At this price of photo voltaic commissioning, India’s renewable capacity additions could reach ~15GW. Thermal capacity, alternatively, has seen internet adverse additions on the grid throughout the identical interval, with 2.1GW of coal-fired capacity added versus 2.4GW retired by October 2021.

Investment should ramp as much as meet renewable energy targets
India’s local weather motion pledges acquired a combined response at COP26. The near-term goal for 50% of energy capacity from clear energy sources gained plaudits, whereas the dearth of a concrete plan to part out coal energy era capacity left many dissatisfied. However, India has dedicated to a part down of coal-fired energy vegetation. This is a giant dedication from a growing nation with enormous ambitions for financial development and to satisfy different social aims equivalent to energy safety and job alternatives.

Given the pressing want to make sure energy safety and self-reliance to satisfy India’s rising electrical energy demand, the transition to scrub energy shall be market-driven. And in the long run, renewables, because the least-cost supply of electrical energy, will win the race.

To meet the mega goal of 450GW of renewable energy capacity (500GW together with giant hydro) by 2030, annual capacity installs must speed up to ~35GW. This requires large funding not solely in renewable energy capacity, but in addition in enlargement and modernisation of the transmission and distribution community and vital grid firming applied sciences equivalent to battery and pumped hydro storage.

October 2021 noticed huge capital motion in India’s renewable energy trade, together with the completion of Adani Green Energy’s 100% acquisition of Soft Bank’s SB Energy at US$3.5 billion for a complete capacity of ~5GW; the completion of Reliance Industries’ newly shaped subsidiary Reliance New Solar Energy’s 100% acquisition of Norway’s prime photo voltaic cell and module producer REC Solar Holdings; the sanctioning by the Indian Renewable Energy Development Agency (IREDA) of a US$184 million mortgage to renewable energy developer Vector Green; and Cleantech Solar elevating US$26 million in debt from National Infrastructure Investment Fund (NIIF).

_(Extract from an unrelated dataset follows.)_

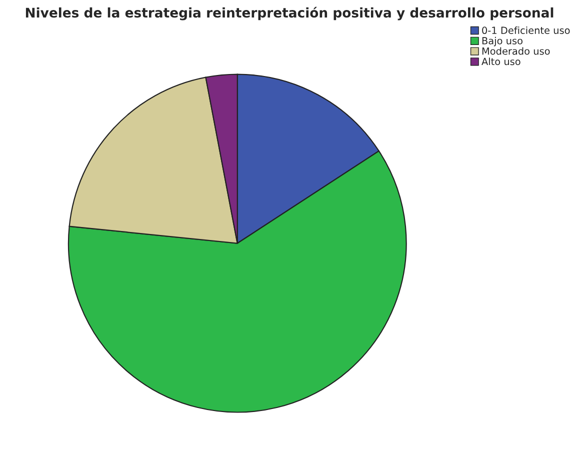 The height and width of the screenshot is (459, 579). Describe the element at coordinates (526, 30) in the screenshot. I see `legend-label: 0-1 Deficiente uso` at that location. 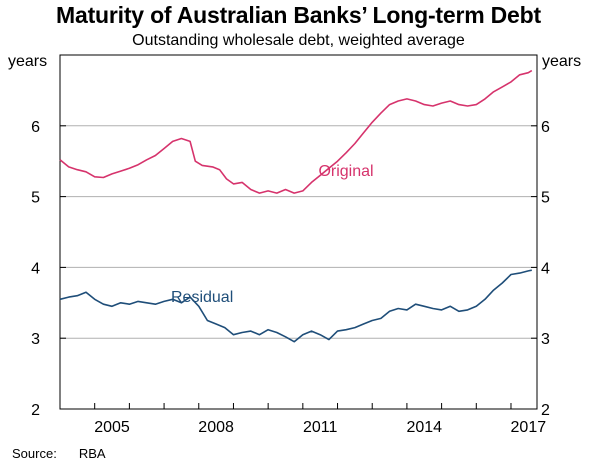 I want to click on y-tick-label-left: 3, so click(x=36, y=340).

NIIF is a sovereign wealth fund partly owned by the Government of India and backed by notable Indian banks equivalent to ICICI, HDFC, Axis, Kotak Mahindra.

Retiring costly coal-fired energy capacity
Sustained capital motion into clear energy capacity will crowd out funding for brand new coal-fired capacity and subsequently result in the termination of previous and costly coal-fired energy vegetation. In the 4 years to the top of FY2020/21, a complete of 9.2GW of coal-fired capacity was retired from the grid. And we should always see this pattern proceed with a mean of 2-3GW of coal capacity retired within the subsequent couple of years.

The enforcement of emission management norms is yet one more sword hanging over previous coal-fired capacity. The National Electricity Plan 2018 identifies 22GW of vegetation that do not need house to implement the emission management techniques. In addition, incorporating the emission management gear can be financially unviable for older vegetation which must materially hike tariffs to justify such an funding.

Also, the brand new Market-based Economic Dispatch (MBED) mechanism which goals to nationally pool India’s era sources is about to herald competitors by making certain the least-cost era sources are dispatched first. This will result in a pure dying for costly coal-fired energy vegetation and additional dim the prospects for brand new coal-fired capacity.

India’s combination energy demand, in addition to each day peak demand, will proceed to develop strongly. Accelerating capacity commissioning of 25-30GW of renewables with viable battery storage costs for grid-firming would enable the federal government to ramp up coal capacity retirements steadily over this decade.